Tim and I thought it would be a great movie to show the boys when they were about nine or ten years old, one wintry snow-day, although we were soon rudely reminded that there are quite a few pretty shameless sex scenes not really suitable for young boys!  Tim had to sit with his finger on the remote, fast-forwarding at the inappropriate moments! 

After hauling firewood I made a fire and supper and worried about Matthew and Tim driving home separately in the now crazily blowing snow.

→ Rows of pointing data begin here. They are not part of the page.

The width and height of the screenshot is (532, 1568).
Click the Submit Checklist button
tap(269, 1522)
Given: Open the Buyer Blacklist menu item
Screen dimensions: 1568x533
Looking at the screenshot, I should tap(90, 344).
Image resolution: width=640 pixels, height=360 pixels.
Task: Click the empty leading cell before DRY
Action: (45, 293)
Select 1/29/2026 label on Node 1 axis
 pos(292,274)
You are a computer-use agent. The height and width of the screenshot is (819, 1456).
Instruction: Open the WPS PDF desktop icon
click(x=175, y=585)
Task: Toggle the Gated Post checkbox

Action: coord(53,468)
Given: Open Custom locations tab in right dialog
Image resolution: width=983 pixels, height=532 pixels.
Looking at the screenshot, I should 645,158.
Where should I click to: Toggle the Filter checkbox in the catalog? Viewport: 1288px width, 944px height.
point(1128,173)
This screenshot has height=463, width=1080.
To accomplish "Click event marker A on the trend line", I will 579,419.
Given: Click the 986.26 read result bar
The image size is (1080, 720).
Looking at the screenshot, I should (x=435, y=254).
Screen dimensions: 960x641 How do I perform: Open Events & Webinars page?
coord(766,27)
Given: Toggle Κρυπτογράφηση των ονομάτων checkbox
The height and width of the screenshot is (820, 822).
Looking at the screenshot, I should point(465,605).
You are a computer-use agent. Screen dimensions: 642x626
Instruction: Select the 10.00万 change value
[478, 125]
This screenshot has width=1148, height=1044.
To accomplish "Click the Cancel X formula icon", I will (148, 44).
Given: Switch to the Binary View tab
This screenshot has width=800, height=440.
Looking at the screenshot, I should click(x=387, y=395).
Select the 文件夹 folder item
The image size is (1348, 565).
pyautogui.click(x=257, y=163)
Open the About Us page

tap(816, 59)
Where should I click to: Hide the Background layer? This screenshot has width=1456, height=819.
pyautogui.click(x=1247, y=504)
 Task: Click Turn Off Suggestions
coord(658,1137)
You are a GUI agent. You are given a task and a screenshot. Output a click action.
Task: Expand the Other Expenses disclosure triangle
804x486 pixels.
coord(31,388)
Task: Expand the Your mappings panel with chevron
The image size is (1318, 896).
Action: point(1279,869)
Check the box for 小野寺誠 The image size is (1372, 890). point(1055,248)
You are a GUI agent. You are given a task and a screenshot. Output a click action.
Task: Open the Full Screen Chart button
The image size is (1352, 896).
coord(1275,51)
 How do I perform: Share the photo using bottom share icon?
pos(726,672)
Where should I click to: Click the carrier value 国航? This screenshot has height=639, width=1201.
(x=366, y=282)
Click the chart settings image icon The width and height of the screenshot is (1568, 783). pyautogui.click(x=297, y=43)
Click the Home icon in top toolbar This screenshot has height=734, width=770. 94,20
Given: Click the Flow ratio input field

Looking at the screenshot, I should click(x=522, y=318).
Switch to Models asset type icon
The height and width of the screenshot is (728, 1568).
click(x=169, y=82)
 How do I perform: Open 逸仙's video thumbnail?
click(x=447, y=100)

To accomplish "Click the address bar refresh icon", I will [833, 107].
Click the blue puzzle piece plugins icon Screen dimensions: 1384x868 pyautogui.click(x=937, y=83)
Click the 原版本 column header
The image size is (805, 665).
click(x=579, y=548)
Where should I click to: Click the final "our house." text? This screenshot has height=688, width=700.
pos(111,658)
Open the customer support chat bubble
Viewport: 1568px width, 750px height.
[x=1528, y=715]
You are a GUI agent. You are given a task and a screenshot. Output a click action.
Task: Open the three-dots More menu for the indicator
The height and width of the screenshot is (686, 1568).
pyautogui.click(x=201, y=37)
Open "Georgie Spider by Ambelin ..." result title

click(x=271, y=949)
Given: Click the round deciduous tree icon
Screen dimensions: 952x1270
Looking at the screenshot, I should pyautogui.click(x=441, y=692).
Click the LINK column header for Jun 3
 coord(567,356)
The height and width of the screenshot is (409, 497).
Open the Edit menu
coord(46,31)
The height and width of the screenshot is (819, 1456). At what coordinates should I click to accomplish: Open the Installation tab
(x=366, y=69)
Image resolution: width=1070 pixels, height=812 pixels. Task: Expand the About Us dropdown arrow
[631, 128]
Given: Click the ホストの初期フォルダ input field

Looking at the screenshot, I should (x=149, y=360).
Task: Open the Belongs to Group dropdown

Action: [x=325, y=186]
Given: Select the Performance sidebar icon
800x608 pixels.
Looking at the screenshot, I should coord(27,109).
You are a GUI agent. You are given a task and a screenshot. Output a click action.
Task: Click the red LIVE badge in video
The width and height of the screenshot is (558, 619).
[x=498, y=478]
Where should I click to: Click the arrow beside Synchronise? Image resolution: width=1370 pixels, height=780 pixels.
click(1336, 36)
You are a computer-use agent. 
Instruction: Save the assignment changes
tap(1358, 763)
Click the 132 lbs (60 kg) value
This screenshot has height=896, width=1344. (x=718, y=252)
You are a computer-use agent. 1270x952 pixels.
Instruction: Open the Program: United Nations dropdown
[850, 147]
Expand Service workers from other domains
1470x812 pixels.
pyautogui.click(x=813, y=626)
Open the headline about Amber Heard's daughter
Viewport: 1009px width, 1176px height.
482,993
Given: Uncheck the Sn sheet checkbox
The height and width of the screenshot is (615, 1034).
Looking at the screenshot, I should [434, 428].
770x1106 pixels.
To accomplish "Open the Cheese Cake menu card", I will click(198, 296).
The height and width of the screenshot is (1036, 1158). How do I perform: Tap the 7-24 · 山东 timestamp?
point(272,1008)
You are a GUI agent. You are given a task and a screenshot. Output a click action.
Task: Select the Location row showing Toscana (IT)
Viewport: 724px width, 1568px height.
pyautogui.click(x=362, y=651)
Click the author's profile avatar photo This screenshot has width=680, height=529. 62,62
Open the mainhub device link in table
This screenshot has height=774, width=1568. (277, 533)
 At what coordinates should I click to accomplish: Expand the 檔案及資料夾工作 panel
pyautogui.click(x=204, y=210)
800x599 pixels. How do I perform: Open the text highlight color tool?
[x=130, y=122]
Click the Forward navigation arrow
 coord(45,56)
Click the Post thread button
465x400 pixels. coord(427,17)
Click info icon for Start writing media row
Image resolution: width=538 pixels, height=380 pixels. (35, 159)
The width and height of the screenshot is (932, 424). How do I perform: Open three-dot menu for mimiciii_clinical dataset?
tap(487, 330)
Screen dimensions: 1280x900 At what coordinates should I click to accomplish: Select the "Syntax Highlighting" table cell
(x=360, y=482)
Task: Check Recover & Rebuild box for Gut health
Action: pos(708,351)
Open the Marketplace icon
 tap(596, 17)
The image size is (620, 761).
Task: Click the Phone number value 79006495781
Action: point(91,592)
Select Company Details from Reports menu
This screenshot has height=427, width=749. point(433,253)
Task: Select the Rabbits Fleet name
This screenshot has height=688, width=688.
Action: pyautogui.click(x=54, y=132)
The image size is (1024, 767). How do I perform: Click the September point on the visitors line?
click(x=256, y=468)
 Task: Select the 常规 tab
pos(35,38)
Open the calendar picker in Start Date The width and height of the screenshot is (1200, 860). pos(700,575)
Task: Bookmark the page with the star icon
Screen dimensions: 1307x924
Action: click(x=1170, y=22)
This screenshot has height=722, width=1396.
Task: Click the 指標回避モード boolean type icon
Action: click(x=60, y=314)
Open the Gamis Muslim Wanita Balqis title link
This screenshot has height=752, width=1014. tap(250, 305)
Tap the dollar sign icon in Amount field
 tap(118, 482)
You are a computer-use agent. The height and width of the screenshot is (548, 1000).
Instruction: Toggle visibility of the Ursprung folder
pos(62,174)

The IB is the International Baccalaureate, a system of schooling in 11th and 12th grades which is recognised by the universities and colleges of most countries of the world.  The IB aims to promote global citizenship and this year in 9th and 10th grade we are having a two-week period of global awareness classes, all subjects, science, art, French, history, all based on the theme of Water.  I suggested that our school connect with a school in an arid country, and then thought how South Africa would be perfect, and that we may be able to communicate with my old beloved Nombulelo in Grahamstown. 
Nombulelo Secondary School,  somewhat resembling a prison.
Nombulelo (We thank you) Secondary School was the school where I taught for ten years.  Ten turbulent years in South Africa's history, 1984 - 1993. A decade of terrible repression by the state during the state of Emergency, rioting, murders, detentions, and the release of Nelson Mandela in 1990.  It is the decade which made me who I am.  During apartheid each race had its own schools, and the least money was spent on black schools and students.  For some reason Nombulelo was built as a new model school, opening its doors one year before I joined the staff.  Each morning began with assembly, the combined voices of more than a thousand students singing the Lord's Prayer in Xhosa, Bawo wethu osezulwini, very beautiful.  Nombulelo is the school where I taught, but where I learned more.